Stored records
-- Opening Marker --

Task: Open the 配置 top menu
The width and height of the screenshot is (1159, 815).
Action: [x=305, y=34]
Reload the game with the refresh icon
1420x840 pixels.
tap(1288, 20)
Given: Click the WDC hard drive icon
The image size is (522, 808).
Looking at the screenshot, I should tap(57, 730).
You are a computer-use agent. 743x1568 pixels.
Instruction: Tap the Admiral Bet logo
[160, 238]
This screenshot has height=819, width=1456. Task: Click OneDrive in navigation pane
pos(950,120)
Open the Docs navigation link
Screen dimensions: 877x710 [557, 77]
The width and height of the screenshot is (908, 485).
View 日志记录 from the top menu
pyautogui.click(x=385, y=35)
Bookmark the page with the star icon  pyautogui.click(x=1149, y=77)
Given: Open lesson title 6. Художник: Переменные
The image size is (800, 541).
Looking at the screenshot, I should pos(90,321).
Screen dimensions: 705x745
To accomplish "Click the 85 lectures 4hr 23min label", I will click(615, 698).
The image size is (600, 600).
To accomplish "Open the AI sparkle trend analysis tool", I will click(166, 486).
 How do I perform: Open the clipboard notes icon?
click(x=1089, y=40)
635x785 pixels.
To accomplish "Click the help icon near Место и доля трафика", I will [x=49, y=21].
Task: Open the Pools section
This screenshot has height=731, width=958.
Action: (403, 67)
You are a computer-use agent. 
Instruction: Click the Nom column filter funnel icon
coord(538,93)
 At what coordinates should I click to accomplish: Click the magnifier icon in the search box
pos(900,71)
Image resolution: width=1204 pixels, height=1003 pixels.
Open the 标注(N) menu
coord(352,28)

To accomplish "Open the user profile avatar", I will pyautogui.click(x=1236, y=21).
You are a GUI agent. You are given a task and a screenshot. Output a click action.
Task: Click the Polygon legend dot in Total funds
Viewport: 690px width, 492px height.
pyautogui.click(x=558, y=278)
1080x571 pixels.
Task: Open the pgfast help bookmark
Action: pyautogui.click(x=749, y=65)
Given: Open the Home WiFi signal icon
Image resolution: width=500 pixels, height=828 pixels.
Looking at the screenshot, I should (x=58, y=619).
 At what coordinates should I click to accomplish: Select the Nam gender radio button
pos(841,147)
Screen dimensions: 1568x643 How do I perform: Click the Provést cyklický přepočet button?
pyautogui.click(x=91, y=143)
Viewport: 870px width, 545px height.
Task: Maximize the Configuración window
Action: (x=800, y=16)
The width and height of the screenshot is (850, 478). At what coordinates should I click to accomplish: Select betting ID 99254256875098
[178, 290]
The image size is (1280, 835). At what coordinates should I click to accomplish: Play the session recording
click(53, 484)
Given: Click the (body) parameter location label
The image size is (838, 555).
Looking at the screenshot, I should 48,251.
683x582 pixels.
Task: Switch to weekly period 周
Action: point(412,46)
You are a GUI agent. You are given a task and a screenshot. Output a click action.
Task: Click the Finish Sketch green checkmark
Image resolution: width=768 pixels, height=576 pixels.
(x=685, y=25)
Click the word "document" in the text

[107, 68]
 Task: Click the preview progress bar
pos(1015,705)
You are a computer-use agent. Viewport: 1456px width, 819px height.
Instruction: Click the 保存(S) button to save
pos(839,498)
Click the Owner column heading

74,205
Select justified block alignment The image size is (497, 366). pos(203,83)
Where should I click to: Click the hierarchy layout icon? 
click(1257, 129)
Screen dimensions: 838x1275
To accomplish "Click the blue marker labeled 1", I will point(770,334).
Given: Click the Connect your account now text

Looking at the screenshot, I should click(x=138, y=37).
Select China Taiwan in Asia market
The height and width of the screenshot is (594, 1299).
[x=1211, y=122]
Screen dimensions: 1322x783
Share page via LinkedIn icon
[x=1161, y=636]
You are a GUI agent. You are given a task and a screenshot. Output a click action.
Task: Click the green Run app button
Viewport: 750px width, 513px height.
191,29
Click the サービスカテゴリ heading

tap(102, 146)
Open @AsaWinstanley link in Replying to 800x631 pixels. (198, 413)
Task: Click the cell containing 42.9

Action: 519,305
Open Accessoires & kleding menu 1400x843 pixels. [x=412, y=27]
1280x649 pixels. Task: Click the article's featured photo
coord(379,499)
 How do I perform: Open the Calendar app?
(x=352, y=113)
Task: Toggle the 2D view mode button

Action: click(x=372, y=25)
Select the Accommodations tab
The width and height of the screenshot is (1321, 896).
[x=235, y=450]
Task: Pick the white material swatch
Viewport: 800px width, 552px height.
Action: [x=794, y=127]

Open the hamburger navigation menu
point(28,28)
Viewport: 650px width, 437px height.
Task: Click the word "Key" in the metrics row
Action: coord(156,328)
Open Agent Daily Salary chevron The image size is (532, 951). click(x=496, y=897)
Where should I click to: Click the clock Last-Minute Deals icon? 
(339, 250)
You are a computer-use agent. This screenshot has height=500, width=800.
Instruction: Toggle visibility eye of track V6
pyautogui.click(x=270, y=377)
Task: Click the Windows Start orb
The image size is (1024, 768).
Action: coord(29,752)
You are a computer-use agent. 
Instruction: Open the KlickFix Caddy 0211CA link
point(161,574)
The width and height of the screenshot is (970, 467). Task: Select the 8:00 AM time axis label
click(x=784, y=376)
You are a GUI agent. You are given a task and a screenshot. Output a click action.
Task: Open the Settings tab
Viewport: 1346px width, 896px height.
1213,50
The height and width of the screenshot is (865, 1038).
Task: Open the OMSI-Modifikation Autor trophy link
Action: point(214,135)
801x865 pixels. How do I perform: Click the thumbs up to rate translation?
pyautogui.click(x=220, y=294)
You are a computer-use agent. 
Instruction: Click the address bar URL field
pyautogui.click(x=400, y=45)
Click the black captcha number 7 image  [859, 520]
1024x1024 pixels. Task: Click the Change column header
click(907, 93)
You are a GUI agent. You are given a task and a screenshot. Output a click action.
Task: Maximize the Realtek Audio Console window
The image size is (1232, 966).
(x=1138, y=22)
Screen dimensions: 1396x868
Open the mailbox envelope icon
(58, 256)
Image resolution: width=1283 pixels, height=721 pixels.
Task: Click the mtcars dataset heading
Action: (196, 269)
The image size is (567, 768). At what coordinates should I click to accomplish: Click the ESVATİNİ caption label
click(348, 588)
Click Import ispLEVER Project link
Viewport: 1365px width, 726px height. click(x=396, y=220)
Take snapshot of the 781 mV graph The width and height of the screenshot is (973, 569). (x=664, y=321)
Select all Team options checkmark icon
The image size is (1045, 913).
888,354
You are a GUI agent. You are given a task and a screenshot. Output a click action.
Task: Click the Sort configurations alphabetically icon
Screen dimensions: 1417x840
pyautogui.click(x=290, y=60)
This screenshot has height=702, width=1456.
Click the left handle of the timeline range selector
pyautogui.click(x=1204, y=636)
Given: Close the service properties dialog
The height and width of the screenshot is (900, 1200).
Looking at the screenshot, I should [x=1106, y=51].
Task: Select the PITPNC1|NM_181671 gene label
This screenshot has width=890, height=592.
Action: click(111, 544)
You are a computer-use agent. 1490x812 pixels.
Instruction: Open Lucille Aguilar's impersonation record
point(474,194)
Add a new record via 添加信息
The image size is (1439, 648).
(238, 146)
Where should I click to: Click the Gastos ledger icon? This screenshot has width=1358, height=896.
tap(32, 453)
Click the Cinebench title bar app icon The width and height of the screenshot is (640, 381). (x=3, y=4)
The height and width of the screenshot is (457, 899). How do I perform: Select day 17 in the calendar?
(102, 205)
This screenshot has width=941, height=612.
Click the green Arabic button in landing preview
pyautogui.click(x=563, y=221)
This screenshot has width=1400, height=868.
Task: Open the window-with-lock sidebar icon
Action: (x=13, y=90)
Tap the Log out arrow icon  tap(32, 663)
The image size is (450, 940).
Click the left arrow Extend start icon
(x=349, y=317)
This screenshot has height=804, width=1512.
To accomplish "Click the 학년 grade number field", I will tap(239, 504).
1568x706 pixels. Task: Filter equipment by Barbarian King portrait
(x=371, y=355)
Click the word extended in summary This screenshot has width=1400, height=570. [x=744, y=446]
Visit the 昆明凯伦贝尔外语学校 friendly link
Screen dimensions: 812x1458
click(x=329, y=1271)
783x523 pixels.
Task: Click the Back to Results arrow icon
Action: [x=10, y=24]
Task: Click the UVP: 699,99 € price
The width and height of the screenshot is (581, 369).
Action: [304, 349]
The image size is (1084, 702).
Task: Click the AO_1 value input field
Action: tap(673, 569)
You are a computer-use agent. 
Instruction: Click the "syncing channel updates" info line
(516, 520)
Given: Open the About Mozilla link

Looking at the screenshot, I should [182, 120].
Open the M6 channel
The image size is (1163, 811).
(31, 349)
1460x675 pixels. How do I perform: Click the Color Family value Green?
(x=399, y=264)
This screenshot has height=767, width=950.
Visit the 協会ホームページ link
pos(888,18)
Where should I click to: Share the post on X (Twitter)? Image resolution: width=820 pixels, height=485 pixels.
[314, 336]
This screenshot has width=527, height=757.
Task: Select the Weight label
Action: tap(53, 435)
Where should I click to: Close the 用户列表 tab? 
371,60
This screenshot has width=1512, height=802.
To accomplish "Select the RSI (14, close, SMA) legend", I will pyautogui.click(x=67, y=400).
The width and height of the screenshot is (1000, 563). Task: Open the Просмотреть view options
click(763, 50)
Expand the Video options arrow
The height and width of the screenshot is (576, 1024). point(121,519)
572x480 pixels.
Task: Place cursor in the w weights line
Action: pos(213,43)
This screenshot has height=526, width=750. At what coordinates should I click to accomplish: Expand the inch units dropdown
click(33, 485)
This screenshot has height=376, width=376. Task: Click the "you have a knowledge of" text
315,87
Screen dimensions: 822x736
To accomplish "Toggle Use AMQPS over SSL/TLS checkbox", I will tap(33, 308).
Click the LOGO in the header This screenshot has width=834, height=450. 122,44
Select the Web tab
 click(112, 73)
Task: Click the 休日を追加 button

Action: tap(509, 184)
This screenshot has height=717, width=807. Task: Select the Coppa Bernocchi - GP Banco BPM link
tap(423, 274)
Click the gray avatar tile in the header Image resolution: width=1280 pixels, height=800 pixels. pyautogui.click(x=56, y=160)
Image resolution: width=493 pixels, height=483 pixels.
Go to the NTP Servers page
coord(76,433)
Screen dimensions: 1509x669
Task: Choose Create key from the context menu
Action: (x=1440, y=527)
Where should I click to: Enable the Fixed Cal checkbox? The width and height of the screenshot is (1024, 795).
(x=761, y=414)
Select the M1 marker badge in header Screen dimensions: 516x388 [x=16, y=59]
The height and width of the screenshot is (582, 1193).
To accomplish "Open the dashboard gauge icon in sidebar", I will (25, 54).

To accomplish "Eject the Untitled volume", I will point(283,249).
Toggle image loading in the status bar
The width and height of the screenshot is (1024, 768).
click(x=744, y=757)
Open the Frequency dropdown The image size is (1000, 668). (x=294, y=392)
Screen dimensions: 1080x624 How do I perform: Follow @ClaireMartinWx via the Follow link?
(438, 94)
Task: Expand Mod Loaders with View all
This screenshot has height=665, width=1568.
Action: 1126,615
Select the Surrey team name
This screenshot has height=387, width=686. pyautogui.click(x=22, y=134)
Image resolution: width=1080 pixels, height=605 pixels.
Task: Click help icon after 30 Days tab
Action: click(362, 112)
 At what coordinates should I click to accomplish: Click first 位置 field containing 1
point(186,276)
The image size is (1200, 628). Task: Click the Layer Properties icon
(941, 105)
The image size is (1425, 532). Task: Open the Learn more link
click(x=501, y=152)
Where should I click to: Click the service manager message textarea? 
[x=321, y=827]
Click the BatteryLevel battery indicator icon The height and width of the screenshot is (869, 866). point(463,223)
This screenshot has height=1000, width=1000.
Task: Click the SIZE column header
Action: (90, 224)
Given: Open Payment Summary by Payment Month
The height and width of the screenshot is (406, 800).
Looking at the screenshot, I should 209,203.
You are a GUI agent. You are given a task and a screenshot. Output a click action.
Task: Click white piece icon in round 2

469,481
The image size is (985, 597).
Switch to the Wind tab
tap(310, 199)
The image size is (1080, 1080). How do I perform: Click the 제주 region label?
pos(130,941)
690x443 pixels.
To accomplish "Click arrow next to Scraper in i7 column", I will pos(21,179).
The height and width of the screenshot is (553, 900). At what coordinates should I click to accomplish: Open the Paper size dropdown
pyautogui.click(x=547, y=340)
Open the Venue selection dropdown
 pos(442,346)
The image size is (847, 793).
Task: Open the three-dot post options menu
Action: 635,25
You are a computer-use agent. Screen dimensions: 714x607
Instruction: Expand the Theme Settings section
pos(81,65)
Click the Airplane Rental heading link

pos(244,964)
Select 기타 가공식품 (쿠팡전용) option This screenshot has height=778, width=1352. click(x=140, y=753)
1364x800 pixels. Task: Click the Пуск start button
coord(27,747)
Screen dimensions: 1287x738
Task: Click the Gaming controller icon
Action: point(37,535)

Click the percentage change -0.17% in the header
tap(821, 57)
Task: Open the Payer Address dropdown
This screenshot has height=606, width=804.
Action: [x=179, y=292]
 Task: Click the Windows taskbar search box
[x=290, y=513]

-- Closing Marker --

◆ **YOUR OBJECTIVE**
Each line of the data above containing the string "avatar" is to be copied.

◆ **FINISHED EXERCISE**
To accomplish "Open the user profile avatar", I will pyautogui.click(x=1236, y=21).
Click the gray avatar tile in the header Image resolution: width=1280 pixels, height=800 pixels. pyautogui.click(x=56, y=160)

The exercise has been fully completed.